Global Financial Integrity found at the time of the leak that
“developing and emerging economies lost $7.8 trillion in cash from 2004 to 2013
because of maneuvers like those allegedly perfected by Mossack.”[4]
In 2016, illicit outflows were increasing at the rate of 6.5% a year, twice the
rate of global GDP growth.[5]
As most emerging economies were slowing in the first quarter of 2016, the
outflows could have tipped the global economy into recession.
Clearly, a cultural mentality of self-aggrandizement at the
expense of the general economic good (not to mention ethics) had gripped the
richest of the rich, with a slanted (i.e., unfair) economic “game-board”
resulting. Such a dynamic is the antithesis of a social contract. Put another
way, the mentality undercuts the de facto social contracts by which people
agree to live within societies and accept even their basic frameworks. Were the
99% organized, we might have seen an effort to re-evaluate how the market
mechanism works. As it was, incremental rule-changes by governments was the
response. For instance, “new rules released by the U.S. Treasury on April 4
crack down on American corporations that allow themselves to be acquired by
foreign firms to avoid U.S. taxes.”[6]
Yet if the Panama Papers are any indication, the problem goes well beyond the
acquisition of U.S. firms by foreign ones. For instance, a company need only
establish operations in a tax-haven to shield taxation at higher rates.
Furthermore, what was being done to stop companies from dodging sanctions to do
business with certain countries? What of the money laundering? Even answering
these questions one by one misses the more fundamental point that the global
market-system itself is flawed—and in a way that is convenient only for the
rich. Attention to the system itself is needed, yet without the organized
pressure of the 99 percent, wholesale political efforts are unlikely.
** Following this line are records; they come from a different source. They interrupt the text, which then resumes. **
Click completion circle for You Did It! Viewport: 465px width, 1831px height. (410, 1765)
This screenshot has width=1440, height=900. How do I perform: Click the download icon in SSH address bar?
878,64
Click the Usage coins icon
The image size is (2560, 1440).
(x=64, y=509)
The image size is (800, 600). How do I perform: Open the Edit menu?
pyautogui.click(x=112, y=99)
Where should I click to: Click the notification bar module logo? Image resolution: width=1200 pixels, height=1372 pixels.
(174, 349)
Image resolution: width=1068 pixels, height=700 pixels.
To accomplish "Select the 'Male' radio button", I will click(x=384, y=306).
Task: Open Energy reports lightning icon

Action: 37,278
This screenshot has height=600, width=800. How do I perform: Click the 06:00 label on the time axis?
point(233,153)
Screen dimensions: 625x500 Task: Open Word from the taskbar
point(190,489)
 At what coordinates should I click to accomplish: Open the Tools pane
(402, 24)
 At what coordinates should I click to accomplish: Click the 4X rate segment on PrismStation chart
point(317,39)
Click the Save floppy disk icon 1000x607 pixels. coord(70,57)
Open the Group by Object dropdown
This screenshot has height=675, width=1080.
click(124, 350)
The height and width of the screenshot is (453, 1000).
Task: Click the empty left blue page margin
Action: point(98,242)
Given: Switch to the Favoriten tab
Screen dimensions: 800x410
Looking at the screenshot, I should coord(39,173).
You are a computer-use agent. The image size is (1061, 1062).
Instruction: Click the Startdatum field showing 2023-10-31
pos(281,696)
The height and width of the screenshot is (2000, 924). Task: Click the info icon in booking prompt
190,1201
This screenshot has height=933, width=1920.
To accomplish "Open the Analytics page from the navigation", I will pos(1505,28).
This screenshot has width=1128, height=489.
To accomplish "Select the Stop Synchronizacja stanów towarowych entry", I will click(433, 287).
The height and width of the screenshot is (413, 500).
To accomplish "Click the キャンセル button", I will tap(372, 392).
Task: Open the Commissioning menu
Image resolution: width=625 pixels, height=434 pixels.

Abstractly speaking, a system is not a system if certain
internal variables can maximize themselves without stopping at the contours of
the system. Put another way, a system that restricts the vast majority of
people yet is semipermeable to the maximizing few is inherently as well as
ethically compromised. Yet efforts to level the board would seem to require
lessor power to overrule a greater power unless the power of the vast majority
is organized and activated such that it becomes the greater power.
[1]
Rana Foroohar and Matt Vella, “The Panama Papers Expose the Secret World of the
1%,” Time, April 18, 2016, pp. 11-12.
[2]
Ibid.
[3]
Ibid.
[4]
Ibid.
[5]
Ibid.
[6]
Ibid.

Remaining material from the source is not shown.